Veja abaixo os principais pontos da proposta e as mudanças aprovadas pelos deputados na comparação com o texto enviado pela equipe econômica.
Assim, o texto-base da proposta foi aprovado sem as carnes na cesta. Porém, nos últimos instantes da votação, o relator informou que decidiu atender aos pleitos e orientou pela aprovação de destaque (sugestão de mudança no texto principal) apresentado pela oposição. A proposta, aprovada por 477 votos, previa a inclusão de carnes, queijo e sal na cesta básica com imposto zero.
Desde as primeiras horas da quarta-feira, 10, a bancada ruralista tentava incluir as carnes na cesta básica. A articulação foi encampada pela Frente Parlamentar da Agropecuária, que conta com o apoio de 324 deputados, sendo a maior bancada da Casa. Na proposta da Fazenda as carnes estavam na alíquota reduzida, com 60% de desconto na tributação.
A movimentação ganhou o reforço do Palácio do Planalto nos últimos dias, com falas do presidente Lula em defesa da isenção das carnes – cobrado pela promessa de campanha de que o brasileiro iria voltar a consumir picanha. Porém, se de um lado Lula afirmou que vai “ficar feliz se puder comprar carne sem imposto”, de outro, o presidente da Câmara, Arthur Lira (PP-AL), disse que isentar as carnes pode deixar o “preço pesado”, em referência ao impacto na alíquota padrão do IVA (leia mais abaixo).
A inclusão das carnes na cesta básica gerou um embate entre governo e oposição pela “paternidade” da proposta.
Como mostrou o Estadão, a JBS, empresa de proteína animal dos irmãos Batista, mobilizou e quase alterou o resultado da votação na Câmara referente às carnes.
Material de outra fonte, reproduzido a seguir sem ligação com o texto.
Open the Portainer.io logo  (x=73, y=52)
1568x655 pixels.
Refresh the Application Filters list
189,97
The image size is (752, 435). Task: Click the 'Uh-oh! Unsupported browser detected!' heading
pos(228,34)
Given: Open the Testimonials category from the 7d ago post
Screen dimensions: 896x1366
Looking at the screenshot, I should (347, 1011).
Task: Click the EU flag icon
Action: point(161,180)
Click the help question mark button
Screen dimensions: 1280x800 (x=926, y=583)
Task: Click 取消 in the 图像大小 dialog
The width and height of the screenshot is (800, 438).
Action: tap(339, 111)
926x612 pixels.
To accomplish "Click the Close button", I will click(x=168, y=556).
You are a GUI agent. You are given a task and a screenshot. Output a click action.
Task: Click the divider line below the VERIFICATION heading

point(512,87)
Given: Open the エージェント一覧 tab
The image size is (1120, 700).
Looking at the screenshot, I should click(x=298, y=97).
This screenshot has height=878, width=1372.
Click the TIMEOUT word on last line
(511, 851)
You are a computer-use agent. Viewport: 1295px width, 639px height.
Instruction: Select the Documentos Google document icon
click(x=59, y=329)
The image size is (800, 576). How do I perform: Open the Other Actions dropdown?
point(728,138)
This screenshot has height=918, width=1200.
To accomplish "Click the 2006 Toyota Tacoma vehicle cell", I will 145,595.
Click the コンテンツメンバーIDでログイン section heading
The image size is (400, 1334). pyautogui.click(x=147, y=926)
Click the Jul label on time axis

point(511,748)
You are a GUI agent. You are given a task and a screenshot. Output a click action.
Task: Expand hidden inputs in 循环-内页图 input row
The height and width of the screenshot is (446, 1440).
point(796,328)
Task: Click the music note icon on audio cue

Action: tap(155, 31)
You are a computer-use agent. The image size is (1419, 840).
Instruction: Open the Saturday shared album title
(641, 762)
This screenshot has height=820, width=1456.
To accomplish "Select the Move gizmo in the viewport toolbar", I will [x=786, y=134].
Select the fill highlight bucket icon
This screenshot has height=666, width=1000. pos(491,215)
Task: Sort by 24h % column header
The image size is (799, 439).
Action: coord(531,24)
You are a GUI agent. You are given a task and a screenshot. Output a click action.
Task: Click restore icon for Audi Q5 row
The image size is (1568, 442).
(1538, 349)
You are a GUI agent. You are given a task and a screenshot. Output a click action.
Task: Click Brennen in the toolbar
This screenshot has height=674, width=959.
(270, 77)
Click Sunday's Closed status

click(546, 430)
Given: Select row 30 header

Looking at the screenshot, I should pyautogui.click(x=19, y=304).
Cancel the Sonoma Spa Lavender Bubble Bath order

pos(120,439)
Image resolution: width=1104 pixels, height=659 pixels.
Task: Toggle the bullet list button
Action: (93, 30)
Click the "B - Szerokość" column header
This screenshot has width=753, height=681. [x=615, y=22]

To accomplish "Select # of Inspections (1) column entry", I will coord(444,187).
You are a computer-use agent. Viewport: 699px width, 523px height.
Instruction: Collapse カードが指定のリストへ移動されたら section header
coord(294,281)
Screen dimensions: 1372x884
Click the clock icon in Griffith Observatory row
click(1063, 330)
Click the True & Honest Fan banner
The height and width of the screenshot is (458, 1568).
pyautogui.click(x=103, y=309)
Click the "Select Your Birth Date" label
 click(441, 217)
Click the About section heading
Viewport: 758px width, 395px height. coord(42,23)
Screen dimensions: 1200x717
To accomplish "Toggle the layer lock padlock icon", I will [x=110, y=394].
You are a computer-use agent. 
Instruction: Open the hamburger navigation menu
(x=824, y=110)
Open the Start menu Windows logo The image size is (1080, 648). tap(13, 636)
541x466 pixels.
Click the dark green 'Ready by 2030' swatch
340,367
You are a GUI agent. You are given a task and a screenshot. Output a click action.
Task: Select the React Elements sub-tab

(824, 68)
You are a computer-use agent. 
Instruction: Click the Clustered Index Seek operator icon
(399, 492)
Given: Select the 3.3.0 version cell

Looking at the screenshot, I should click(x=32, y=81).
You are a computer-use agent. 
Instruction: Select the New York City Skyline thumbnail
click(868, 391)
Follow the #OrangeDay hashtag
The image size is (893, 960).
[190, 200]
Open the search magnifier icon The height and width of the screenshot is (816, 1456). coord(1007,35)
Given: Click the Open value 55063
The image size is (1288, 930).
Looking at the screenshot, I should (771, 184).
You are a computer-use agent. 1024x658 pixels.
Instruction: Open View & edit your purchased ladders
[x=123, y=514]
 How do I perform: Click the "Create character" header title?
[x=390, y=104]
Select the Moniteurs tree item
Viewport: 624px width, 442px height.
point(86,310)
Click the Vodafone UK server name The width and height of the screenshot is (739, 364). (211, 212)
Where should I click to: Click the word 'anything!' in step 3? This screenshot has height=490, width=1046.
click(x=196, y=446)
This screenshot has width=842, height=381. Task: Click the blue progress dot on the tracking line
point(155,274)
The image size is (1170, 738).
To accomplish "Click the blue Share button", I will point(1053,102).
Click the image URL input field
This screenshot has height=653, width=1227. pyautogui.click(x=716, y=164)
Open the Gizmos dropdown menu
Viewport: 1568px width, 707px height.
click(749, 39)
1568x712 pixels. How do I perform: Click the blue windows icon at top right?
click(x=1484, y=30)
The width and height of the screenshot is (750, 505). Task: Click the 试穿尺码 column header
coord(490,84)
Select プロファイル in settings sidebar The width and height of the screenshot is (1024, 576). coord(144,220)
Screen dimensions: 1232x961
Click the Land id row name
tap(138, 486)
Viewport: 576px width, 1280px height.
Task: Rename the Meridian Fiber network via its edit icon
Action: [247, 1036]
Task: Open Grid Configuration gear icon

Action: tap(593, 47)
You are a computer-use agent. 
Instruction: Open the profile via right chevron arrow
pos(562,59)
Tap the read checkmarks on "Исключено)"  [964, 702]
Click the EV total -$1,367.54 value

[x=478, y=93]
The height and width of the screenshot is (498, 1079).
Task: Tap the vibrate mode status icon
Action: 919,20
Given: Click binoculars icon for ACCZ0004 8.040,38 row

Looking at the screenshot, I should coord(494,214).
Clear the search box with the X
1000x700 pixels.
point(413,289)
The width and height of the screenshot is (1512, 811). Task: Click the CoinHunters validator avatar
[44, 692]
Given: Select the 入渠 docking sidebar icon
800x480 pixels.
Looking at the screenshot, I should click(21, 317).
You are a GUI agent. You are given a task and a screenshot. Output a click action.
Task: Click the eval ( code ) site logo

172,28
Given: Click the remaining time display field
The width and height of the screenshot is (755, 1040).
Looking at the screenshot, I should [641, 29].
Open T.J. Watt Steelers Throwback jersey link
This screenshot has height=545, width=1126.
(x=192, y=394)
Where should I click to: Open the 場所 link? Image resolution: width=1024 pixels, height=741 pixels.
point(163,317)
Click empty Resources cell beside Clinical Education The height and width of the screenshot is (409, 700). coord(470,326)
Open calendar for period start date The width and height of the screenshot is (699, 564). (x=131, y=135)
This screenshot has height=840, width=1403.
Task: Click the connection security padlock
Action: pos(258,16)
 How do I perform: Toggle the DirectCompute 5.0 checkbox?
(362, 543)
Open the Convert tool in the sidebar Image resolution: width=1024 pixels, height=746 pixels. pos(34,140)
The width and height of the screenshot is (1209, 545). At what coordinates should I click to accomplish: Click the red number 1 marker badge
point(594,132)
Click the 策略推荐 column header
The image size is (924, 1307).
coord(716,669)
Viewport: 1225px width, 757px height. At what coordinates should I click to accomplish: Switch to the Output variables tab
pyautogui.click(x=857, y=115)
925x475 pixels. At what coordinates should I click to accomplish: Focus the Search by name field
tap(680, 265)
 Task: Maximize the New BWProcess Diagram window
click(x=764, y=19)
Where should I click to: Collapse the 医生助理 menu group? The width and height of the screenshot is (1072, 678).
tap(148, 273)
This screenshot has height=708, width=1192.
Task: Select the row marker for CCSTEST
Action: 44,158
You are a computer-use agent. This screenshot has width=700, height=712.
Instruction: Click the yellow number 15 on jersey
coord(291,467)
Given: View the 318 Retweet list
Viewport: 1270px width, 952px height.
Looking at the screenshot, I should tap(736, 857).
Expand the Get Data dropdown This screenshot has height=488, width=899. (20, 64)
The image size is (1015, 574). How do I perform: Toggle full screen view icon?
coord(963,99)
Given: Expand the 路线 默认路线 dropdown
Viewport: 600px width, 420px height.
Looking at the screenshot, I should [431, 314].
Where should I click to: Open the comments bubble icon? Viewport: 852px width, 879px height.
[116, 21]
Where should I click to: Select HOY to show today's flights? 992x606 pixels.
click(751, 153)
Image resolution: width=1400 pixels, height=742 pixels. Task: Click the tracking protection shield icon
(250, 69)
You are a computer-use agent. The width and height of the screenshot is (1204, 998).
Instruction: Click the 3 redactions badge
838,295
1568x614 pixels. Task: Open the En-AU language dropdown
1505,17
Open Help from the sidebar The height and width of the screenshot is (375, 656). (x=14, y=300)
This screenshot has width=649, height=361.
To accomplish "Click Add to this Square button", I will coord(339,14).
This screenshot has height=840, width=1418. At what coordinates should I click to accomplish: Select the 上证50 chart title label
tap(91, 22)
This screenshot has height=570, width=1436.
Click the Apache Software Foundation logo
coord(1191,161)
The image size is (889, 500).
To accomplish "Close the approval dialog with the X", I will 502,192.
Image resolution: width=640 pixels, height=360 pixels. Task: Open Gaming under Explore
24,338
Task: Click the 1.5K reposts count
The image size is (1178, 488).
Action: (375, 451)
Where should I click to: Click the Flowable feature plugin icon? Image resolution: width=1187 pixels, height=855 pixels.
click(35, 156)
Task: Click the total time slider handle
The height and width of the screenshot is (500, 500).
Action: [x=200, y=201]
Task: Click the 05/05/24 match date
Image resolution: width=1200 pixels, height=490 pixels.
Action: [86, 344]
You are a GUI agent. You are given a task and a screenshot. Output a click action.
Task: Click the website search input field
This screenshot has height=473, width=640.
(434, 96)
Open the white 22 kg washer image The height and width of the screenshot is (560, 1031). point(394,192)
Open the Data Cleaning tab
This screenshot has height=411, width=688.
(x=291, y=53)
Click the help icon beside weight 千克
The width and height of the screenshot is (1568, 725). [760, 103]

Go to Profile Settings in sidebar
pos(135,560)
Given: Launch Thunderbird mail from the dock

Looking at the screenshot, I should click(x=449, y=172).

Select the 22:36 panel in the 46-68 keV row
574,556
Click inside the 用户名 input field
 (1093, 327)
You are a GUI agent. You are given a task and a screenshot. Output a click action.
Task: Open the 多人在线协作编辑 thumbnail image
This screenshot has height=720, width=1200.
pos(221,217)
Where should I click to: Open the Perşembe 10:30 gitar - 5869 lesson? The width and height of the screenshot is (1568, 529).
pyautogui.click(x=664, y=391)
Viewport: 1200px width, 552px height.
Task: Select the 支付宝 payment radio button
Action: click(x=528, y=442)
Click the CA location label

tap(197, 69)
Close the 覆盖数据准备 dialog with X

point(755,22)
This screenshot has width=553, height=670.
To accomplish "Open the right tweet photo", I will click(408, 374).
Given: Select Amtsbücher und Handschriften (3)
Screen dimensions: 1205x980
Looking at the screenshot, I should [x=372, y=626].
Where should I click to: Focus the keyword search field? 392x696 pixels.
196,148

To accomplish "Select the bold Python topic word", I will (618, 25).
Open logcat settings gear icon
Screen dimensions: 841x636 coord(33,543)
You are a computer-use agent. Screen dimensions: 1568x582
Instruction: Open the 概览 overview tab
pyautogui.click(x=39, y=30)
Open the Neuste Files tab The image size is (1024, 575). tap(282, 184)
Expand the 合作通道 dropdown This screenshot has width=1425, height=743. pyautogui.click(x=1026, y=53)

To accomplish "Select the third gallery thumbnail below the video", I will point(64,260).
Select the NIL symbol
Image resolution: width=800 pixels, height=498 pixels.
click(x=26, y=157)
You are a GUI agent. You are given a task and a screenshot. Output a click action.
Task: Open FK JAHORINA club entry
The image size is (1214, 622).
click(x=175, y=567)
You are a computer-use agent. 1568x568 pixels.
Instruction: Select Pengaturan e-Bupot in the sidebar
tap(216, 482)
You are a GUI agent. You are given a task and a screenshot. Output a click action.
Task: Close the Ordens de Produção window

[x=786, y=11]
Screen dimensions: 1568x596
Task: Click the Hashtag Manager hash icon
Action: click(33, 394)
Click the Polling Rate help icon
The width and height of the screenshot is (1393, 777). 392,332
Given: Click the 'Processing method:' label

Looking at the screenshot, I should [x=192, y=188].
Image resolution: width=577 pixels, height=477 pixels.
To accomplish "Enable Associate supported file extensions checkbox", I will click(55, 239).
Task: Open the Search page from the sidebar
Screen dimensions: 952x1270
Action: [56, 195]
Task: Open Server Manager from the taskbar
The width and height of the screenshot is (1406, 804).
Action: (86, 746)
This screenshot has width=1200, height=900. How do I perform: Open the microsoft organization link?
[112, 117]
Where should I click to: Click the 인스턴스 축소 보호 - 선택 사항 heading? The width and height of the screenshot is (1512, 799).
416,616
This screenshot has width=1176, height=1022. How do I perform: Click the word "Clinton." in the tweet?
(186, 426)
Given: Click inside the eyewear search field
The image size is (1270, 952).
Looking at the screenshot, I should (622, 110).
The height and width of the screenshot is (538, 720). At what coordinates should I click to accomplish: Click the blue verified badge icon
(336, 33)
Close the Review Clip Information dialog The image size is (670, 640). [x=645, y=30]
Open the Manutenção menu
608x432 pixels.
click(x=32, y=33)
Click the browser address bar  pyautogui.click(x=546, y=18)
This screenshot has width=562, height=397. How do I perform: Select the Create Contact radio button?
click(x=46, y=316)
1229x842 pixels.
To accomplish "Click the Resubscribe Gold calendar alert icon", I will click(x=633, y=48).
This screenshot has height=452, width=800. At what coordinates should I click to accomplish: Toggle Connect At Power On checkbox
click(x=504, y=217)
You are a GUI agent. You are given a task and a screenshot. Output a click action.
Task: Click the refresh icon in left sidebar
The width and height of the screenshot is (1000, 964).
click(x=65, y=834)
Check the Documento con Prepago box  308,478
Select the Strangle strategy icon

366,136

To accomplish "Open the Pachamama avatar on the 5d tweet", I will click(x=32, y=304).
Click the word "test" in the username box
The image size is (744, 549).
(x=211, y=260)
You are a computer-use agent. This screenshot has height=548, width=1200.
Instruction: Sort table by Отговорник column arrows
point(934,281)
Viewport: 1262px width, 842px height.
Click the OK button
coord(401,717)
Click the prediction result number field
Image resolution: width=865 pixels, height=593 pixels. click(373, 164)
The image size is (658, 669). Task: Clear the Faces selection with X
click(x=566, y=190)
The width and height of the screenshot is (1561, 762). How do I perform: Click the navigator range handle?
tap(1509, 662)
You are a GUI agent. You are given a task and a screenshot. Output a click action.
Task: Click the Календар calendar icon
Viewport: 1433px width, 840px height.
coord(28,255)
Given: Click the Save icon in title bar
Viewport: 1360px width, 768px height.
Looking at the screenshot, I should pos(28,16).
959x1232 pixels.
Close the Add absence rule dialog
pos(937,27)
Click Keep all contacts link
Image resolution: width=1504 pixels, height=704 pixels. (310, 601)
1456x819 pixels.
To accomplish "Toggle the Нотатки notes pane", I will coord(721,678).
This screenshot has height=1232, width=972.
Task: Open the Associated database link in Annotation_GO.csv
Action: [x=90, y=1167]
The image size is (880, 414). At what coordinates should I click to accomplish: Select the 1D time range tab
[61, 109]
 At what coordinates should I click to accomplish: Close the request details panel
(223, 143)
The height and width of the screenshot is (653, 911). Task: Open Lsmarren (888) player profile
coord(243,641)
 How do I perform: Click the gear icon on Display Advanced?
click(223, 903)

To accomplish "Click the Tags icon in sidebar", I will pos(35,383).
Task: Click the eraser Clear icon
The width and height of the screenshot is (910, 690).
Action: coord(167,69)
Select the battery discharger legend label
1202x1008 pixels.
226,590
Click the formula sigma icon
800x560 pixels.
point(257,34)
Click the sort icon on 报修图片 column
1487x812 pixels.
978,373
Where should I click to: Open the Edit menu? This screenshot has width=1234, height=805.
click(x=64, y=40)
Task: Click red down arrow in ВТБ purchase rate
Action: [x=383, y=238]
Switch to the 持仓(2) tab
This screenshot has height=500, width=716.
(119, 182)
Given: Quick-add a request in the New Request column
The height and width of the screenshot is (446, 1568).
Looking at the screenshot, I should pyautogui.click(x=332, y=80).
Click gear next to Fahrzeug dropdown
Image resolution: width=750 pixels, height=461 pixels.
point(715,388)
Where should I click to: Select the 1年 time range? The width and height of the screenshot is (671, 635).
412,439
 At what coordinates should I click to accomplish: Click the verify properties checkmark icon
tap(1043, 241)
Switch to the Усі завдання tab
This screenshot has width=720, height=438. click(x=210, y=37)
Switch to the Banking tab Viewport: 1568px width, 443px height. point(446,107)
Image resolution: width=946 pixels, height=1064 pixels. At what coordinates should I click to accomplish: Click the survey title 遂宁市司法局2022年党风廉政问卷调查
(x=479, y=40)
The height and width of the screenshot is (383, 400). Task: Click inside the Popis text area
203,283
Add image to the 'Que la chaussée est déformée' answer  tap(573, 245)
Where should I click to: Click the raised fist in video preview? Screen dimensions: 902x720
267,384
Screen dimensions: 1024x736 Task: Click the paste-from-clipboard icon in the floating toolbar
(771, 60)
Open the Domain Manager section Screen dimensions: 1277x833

A proximidade da companhia com o governo do presidente Lula virou munição de críticos durante o debate e foi assunto de uma conversa a portas fechadas entre o presidente da Câmara, Arthur Lira (PP-AL), e o ex-presidente Jair Bolsonaro.
Além das carnes, queijos e sal, incluídos no plenário, o relator já havia incluído na cesta básica óleo de milho, aveia e farinhas.
Além disso, o deputado retirou salmão e atum da alíquota cheia, que migraram para o grupo da alíquota reduzida, com 60% de desconto. Já bacalhau e ovas (caviar), por exemplo, seguem pagando 100% do IVA. Pão de forma e extrato de tomate também foram contemplados com a alíquota reduzida.
Além disso, houve a inclusão de plantas e produtos de floricultura no grupo de produtos hortícolas, que conta com redução de 100% da tributação. Outro pleito atendido pelos ruralistas foi a inclusão de nove itens na categoria de insumos agropecuários e aquícolas, que contam com redução de 60% do IVA.
A trava passaria a valer a partir de 2033, depois do período de transição da reforma tributária, que começa em 2026. Caso a alíquota ultrapasse o limite, o governo seria obrigado a formular, em conjunto com o Comitê Gestor do IBS, um projeto de lei complementar com medidas para reduzir a carga tributária.
A maior preocupação é com o impacto da isenção das carnes na alíquota cheia do IVA. Nos cálculos do Ministério da Fazenda, a alteração representará uma elevação de 0,53 ponto porcentual, o que faria a alíquota média passar de 26,5% para 27%. Já nos cálculos do Banco Mundial, o impacto será de 0,57 ponto.
Assim, a inclusão das carnes na cesta zerada e outras alterações feitas no texto pelos deputados podem fazer com que a alíquota do novo IVA se torne o maior do mundo.
As contas ainda são preliminares; mas, de acordo com o economista e tributarista Eduardo Fleury, fundador do escritório FCR Law e chefe da área de direito tributário, a alíquota do IVA brasileiro deve chegar a pelo menos 27,2% – acima dos 27% da Hungria, hoje a maior do mundo.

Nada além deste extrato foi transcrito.